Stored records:

□ □ □

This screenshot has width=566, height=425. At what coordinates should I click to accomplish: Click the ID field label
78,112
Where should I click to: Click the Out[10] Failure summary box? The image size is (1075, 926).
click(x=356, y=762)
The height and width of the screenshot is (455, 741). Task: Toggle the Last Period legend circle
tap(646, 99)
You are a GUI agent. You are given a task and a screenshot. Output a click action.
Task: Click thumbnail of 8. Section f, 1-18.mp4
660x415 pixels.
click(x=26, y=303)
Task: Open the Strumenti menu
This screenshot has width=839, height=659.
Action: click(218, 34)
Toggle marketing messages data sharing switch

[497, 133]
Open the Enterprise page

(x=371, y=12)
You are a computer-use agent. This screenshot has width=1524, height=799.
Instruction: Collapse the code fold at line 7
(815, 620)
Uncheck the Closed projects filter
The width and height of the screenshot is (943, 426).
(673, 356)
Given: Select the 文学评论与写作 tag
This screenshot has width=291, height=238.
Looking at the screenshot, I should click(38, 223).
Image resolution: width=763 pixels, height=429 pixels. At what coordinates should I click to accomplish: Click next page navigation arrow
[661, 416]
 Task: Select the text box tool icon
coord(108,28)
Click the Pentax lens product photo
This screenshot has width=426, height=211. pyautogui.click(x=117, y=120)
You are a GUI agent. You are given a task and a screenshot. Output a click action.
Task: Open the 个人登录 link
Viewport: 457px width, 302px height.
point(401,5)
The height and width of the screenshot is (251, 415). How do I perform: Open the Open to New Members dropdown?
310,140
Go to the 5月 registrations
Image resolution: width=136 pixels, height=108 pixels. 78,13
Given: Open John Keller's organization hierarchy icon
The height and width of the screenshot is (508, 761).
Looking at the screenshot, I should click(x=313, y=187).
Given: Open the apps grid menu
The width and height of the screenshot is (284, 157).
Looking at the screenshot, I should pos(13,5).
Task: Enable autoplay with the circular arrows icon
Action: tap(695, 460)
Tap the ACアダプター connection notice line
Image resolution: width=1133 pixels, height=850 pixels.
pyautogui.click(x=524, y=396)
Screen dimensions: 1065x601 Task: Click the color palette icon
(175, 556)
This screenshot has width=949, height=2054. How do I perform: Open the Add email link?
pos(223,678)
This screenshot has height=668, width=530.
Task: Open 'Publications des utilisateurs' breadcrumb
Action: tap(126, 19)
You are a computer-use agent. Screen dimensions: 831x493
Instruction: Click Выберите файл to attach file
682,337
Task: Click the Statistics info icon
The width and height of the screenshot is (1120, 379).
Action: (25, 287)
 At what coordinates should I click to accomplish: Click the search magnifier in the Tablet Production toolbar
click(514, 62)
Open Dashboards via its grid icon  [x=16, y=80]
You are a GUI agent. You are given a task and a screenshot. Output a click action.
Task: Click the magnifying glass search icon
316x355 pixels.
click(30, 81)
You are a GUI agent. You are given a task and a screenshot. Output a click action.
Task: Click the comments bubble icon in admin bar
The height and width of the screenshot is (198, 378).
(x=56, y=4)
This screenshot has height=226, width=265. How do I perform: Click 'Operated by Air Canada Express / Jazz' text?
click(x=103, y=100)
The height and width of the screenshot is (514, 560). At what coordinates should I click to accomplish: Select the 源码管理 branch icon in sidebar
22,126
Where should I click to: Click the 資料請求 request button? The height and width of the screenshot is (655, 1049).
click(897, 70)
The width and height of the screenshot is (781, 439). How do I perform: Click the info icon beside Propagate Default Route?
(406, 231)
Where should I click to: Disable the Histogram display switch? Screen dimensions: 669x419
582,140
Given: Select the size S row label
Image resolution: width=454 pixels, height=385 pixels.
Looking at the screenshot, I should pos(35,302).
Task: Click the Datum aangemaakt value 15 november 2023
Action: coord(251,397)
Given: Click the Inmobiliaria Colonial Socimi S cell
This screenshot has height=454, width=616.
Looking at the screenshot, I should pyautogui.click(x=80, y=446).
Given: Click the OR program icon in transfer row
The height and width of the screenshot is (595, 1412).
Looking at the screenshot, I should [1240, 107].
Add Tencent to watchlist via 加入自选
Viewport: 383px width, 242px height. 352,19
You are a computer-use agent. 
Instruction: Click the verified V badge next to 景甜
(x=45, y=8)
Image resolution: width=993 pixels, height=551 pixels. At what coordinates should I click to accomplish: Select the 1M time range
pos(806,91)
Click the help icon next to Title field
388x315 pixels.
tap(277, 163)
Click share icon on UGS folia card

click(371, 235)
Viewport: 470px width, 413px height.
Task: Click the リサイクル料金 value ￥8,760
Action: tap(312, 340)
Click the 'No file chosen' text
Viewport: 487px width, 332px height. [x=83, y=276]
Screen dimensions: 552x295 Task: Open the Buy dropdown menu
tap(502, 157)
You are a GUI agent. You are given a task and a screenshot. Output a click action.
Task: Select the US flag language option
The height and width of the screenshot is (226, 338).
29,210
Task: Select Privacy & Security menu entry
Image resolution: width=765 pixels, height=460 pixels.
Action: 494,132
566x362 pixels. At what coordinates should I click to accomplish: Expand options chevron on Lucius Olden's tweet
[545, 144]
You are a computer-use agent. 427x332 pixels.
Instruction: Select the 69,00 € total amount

□ □ □

▶ _TASK GOAL_: A full, exact copy of the entries is the required answer.

▶ _RESULT FOR THIS TASK_:
This screenshot has width=566, height=425. At what coordinates should I click to accomplish: Click the ID field label
78,112
Where should I click to: Click the Out[10] Failure summary box? The image size is (1075, 926).
click(x=356, y=762)
The height and width of the screenshot is (455, 741). Task: Toggle the Last Period legend circle
tap(646, 99)
You are a GUI agent. You are given a task and a screenshot. Output a click action.
Task: Click thumbnail of 8. Section f, 1-18.mp4
660x415 pixels.
click(x=26, y=303)
Task: Open the Strumenti menu
This screenshot has width=839, height=659.
Action: click(218, 34)
Toggle marketing messages data sharing switch

[497, 133]
Open the Enterprise page

(x=371, y=12)
You are a computer-use agent. This screenshot has width=1524, height=799.
Instruction: Collapse the code fold at line 7
(815, 620)
Uncheck the Closed projects filter
The width and height of the screenshot is (943, 426).
(673, 356)
Given: Select the 文学评论与写作 tag
This screenshot has width=291, height=238.
Looking at the screenshot, I should click(38, 223).
Image resolution: width=763 pixels, height=429 pixels. At what coordinates should I click to accomplish: Click next page navigation arrow
[661, 416]
 Task: Select the text box tool icon
coord(108,28)
Click the Pentax lens product photo
This screenshot has width=426, height=211. pyautogui.click(x=117, y=120)
You are a GUI agent. You are given a task and a screenshot. Output a click action.
Task: Open the 个人登录 link
Viewport: 457px width, 302px height.
point(401,5)
The height and width of the screenshot is (251, 415). How do I perform: Open the Open to New Members dropdown?
310,140
Go to the 5月 registrations
Image resolution: width=136 pixels, height=108 pixels. 78,13
Given: Open John Keller's organization hierarchy icon
The height and width of the screenshot is (508, 761).
Looking at the screenshot, I should click(x=313, y=187).
Given: Open the apps grid menu
The width and height of the screenshot is (284, 157).
Looking at the screenshot, I should pos(13,5).
Task: Enable autoplay with the circular arrows icon
Action: tap(695, 460)
Tap the ACアダプター connection notice line
Image resolution: width=1133 pixels, height=850 pixels.
pyautogui.click(x=524, y=396)
Screen dimensions: 1065x601 Task: Click the color palette icon
(175, 556)
This screenshot has width=949, height=2054. How do I perform: Open the Add email link?
pos(223,678)
This screenshot has height=668, width=530.
Task: Open 'Publications des utilisateurs' breadcrumb
Action: tap(126, 19)
You are a computer-use agent. Screen dimensions: 831x493
Instruction: Click Выберите файл to attach file
682,337
Task: Click the Statistics info icon
The width and height of the screenshot is (1120, 379).
Action: (25, 287)
 At what coordinates should I click to accomplish: Click the search magnifier in the Tablet Production toolbar
click(514, 62)
Open Dashboards via its grid icon  [x=16, y=80]
You are a GUI agent. You are given a task and a screenshot. Output a click action.
Task: Click the magnifying glass search icon
316x355 pixels.
click(30, 81)
You are a GUI agent. You are given a task and a screenshot. Output a click action.
Task: Click the comments bubble icon in admin bar
The height and width of the screenshot is (198, 378).
(x=56, y=4)
This screenshot has height=226, width=265. How do I perform: Click 'Operated by Air Canada Express / Jazz' text?
click(x=103, y=100)
The height and width of the screenshot is (514, 560). At what coordinates should I click to accomplish: Select the 源码管理 branch icon in sidebar
22,126
Where should I click to: Click the 資料請求 request button? The height and width of the screenshot is (655, 1049).
click(897, 70)
The width and height of the screenshot is (781, 439). How do I perform: Click the info icon beside Propagate Default Route?
(406, 231)
Where should I click to: Disable the Histogram display switch? Screen dimensions: 669x419
582,140
Given: Select the size S row label
Image resolution: width=454 pixels, height=385 pixels.
Looking at the screenshot, I should pos(35,302).
Task: Click the Datum aangemaakt value 15 november 2023
Action: coord(251,397)
Given: Click the Inmobiliaria Colonial Socimi S cell
This screenshot has height=454, width=616.
Looking at the screenshot, I should pyautogui.click(x=80, y=446).
Given: Click the OR program icon in transfer row
The height and width of the screenshot is (595, 1412).
Looking at the screenshot, I should [1240, 107].
Add Tencent to watchlist via 加入自选
Viewport: 383px width, 242px height. 352,19
You are a computer-use agent. 
Instruction: Click the verified V badge next to 景甜
(x=45, y=8)
Image resolution: width=993 pixels, height=551 pixels. At what coordinates should I click to accomplish: Select the 1M time range
pos(806,91)
Click the help icon next to Title field
388x315 pixels.
tap(277, 163)
Click share icon on UGS folia card

click(371, 235)
Viewport: 470px width, 413px height.
Task: Click the リサイクル料金 value ￥8,760
Action: tap(312, 340)
Click the 'No file chosen' text
Viewport: 487px width, 332px height. [x=83, y=276]
Screen dimensions: 552x295 Task: Open the Buy dropdown menu
tap(502, 157)
You are a GUI agent. You are given a task and a screenshot. Output a click action.
Task: Select the US flag language option
The height and width of the screenshot is (226, 338).
29,210
Task: Select Privacy & Security menu entry
Image resolution: width=765 pixels, height=460 pixels.
Action: 494,132
566x362 pixels. At what coordinates should I click to accomplish: Expand options chevron on Lucius Olden's tweet
[545, 144]
You are a computer-use agent. 427x332 pixels.
Instruction: Select the 69,00 € total amount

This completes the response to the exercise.